Children can bypass age verification procedures in popular social media apps

Children of all ages can completely bypass age verification measures to sign-up to the world's most popular social media apps including Snapchat, Instagram, TikTok, Facebook, WhatsApp, Messenger, Skype and Discord by simply lying about their age, researchers at Lero, the Science Foundation Ireland Research Centre for Software have discovered.

And even potential age verification solutions identified by the research team can be easily sidestepped by children, according to the team's most recent study: Digital Age of Consent and Age Verification: Can They Protect Children?

Lead researcher Lero's Dr. Liliana Pasquale, assistant professor at University College Dublin's School of Computer Science, said children could easily bypass the mechanisms adopted by apps to verify their age.

"This results in children being exposed to privacy and safety threats such as cyberbullying, online grooming, or exposure to content that may be inappropriate for their age," she added.

The study which examined Snapchat, Instagram, TikTok, HouseParty, Facebook, WhatsApp, Viber, Messenger, Skype, Discord apps scrutinised age verification procedures in April 2019 and repeated it in April 2020—it found all ten apps permitted users, regardless of age, to set up accounts if they first gave their age as 16.

Dr. Pasquale said the widespread use of age of 13 as the minimum age for accessing social media services derives from the Children's Online Privacy Protection Act (COPPA), effective in the U.S. since 2000. Europe's General Data Protection Regulation (GDPR) requires children below the age of digital consent (13-16) to have verifiable parental consent for the processing of their data.

EU member states are also free to set a different digital age of consent, between 13 and 16 years, leading to a range of age limits across Europe. For example, Ireland, France, Germany and The Netherlands have opted for 16, while Italy and Spain have set the age at 14; while the UK, Denmark, and Sweden have set the age at 13.

"Our study found that while some apps disabled registration if users input ages below 13, but if the age 16 is provided as input initially then none of the apps require a proof of age. Providing mechanisms that deter a user from installing an app on a device on which they have previously declared themselves to be underage is currently one of the most sensible solutions not to incentivise users to lie about their age," Dr. Pasquale said.

The team looked at existing age recognition techniques using biometrics such as speech recognition and fingerprint characteristics as possible solutions to implement more robust age verification mechanisms. However, these were also found to have limitations with speech recognition, for example, easily bypassed by playing voice recordings.

Dr. Pasquale said their study found existing data protection regulations to be ineffective.

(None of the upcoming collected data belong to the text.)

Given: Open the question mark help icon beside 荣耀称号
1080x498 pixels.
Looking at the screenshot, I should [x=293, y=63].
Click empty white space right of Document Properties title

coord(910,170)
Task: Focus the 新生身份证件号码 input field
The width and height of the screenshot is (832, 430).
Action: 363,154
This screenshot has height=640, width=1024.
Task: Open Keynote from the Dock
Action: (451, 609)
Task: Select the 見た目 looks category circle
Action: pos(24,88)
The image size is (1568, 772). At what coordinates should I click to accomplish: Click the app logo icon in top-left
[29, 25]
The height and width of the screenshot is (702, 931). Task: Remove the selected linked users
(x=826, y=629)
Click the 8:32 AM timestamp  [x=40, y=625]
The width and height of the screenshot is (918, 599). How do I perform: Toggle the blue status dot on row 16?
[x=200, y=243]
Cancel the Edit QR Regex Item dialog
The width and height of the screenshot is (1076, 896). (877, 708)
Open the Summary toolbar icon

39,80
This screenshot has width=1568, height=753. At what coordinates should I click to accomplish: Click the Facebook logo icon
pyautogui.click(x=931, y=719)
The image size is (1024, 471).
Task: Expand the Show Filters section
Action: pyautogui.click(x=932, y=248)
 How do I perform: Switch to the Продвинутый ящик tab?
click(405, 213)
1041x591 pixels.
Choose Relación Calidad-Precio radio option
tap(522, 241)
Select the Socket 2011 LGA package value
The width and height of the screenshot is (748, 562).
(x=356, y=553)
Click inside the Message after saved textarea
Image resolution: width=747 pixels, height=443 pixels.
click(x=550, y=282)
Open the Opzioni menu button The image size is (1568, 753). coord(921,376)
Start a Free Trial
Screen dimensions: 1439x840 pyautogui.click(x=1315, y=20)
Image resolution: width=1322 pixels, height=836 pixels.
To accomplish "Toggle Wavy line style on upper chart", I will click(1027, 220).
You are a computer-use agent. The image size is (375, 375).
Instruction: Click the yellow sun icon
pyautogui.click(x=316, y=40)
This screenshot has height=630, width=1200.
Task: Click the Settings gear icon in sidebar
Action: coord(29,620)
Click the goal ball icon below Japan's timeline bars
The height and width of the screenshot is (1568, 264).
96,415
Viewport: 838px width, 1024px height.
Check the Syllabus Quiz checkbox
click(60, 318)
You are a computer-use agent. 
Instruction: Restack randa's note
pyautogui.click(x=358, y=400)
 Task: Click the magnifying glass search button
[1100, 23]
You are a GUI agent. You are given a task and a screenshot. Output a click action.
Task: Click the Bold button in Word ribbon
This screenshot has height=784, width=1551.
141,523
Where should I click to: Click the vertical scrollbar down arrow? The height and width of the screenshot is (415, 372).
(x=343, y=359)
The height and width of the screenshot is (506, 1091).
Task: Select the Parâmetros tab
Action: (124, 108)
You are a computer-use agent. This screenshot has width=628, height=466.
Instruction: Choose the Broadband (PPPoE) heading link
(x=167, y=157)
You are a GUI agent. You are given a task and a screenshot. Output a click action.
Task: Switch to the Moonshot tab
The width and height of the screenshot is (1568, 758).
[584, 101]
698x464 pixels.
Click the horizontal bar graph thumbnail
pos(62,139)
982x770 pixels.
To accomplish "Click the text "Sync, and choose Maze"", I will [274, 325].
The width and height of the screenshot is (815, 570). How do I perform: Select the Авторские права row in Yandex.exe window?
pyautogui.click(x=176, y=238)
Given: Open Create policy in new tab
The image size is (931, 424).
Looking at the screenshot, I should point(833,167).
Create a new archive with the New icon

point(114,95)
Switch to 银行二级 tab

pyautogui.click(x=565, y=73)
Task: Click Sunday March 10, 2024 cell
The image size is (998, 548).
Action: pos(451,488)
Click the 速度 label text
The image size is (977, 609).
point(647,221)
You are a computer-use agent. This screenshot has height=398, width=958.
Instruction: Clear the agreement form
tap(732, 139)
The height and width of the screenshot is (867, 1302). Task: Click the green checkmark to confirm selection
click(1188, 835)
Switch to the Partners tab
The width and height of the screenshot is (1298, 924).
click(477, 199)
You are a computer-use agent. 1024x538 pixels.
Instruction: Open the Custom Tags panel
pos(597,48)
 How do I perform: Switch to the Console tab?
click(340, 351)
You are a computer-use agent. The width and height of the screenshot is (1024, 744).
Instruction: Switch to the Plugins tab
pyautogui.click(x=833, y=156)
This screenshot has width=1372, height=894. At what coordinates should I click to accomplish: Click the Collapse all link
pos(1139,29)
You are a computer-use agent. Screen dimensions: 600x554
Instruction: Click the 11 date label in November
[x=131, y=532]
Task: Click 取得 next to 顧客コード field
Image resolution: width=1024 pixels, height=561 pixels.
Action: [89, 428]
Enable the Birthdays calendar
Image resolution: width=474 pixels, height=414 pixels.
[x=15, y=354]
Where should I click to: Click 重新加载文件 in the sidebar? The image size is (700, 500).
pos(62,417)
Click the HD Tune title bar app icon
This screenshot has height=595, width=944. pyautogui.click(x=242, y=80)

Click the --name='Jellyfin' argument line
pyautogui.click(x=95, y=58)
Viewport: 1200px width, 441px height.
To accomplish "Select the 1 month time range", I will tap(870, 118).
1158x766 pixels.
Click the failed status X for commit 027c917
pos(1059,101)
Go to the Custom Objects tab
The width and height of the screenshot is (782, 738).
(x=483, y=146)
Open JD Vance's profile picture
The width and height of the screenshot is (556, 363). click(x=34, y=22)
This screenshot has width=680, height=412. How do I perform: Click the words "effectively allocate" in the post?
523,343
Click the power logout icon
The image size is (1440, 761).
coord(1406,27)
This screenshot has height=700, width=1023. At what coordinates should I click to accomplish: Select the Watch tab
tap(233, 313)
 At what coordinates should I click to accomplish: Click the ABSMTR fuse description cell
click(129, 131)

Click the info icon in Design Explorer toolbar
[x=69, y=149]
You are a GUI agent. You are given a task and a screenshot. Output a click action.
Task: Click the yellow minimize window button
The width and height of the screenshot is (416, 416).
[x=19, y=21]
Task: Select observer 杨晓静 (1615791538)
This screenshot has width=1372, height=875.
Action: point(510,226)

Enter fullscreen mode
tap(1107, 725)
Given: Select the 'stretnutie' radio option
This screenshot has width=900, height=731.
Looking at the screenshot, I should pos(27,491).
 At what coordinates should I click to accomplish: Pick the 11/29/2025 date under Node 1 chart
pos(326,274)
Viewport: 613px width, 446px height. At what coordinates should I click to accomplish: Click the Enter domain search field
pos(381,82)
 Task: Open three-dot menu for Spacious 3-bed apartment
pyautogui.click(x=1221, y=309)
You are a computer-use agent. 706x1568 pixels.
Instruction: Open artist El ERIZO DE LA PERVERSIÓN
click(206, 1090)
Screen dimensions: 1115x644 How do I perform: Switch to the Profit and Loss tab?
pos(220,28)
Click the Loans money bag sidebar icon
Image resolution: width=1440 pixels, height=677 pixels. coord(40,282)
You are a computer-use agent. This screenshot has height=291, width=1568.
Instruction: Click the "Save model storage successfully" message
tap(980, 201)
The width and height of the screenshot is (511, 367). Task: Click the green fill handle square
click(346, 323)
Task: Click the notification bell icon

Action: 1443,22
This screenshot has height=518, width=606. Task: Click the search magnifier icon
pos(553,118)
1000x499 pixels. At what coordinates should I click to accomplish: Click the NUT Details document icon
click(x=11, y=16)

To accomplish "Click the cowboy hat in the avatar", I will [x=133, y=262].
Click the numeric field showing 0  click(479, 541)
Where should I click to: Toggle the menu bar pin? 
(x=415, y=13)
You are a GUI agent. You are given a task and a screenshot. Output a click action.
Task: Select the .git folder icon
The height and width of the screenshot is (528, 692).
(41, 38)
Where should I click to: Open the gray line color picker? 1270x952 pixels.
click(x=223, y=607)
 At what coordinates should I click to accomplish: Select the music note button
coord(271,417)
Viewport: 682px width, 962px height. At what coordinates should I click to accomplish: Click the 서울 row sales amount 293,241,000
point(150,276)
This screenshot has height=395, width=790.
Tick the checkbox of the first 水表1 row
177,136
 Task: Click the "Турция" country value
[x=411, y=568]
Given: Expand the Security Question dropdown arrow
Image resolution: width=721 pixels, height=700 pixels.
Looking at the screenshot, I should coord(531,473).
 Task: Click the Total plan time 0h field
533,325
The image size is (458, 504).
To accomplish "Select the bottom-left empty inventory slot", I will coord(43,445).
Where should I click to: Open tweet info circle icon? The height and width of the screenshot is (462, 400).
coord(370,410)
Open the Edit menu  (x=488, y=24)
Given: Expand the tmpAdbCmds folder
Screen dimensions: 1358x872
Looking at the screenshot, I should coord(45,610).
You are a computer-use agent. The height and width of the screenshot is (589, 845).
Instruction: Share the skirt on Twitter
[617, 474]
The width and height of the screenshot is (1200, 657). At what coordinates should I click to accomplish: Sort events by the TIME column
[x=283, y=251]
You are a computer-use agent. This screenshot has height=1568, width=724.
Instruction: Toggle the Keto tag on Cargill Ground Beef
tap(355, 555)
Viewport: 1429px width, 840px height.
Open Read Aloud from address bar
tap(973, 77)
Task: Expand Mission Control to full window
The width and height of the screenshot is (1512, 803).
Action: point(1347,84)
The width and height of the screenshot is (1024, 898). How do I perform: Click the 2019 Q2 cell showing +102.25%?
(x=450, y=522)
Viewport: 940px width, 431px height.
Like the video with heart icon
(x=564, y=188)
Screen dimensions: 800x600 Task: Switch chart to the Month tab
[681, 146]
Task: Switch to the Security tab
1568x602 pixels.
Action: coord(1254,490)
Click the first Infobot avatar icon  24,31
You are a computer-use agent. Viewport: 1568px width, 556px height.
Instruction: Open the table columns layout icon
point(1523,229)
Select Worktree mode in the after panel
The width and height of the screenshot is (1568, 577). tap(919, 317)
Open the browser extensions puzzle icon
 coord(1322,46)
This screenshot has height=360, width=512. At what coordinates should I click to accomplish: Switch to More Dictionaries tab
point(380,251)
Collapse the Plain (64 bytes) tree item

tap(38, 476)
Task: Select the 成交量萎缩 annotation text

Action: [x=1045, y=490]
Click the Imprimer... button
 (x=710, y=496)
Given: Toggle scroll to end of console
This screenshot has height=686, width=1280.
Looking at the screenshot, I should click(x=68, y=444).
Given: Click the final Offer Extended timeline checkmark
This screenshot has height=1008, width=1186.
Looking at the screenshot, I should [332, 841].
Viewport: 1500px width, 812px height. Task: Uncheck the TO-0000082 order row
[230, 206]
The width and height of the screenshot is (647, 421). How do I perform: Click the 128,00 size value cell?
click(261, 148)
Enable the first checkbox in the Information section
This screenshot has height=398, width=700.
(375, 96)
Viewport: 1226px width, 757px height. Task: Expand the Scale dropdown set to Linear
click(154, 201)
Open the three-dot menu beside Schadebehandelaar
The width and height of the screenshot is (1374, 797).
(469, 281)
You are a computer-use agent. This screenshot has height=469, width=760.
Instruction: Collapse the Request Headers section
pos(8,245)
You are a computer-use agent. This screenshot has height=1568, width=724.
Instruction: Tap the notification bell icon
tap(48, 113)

"In reality, the application of substantial financial penalties was the main trigger for app providers to implement more effective age verification mechanisms. Based on our study and on our survey of biometrics-based age recognition techniques, we propose a number of recommendations to app providers and developers," she said.

Recommendations:

• Clarify the minimum age and treatment of data: Existing apps should ensure that a clear, concise and age-appropriate summary of the relevant parts of the app's ToU (terms of use) is displayed to users who sign-up and declare their age to be under 18.
• Enable the most restrictive privacy settings: Apps should apply the most restrictive privacy settings by default for any user that declares themselves to be under the age of 18. For example, photos, posts and messages should only be shared with "friends", location data should not be collected at all. It should also not be possible to override privacy settings without explicit parental consent.
• Encourage users not to lie about their age: Despite the presence of a minimum age requirement, many underage users continue to use social and communication apps. Users must be incentivised to be honest about their age, with minimal data collected. Providing mechanisms that deter a user from installing an app on a device on which they have previously declared themselves to be underage is currently the most sensible solution and the hardest to circumvent.
• Implement Robust Age Verification Mechanisms: Where a minimum age requirement is in place, it should be backed up by appropriate age verification mechanisms. Using age recognition techniques based on biometrics factors, such as facial features, may not be sufficient considering that these can be circumvented. Age verification should be an ongoing process that does not terminate after sign-up, to assess whether a user lied about his/her age at the moment of sign-up, to counteract evasion measures.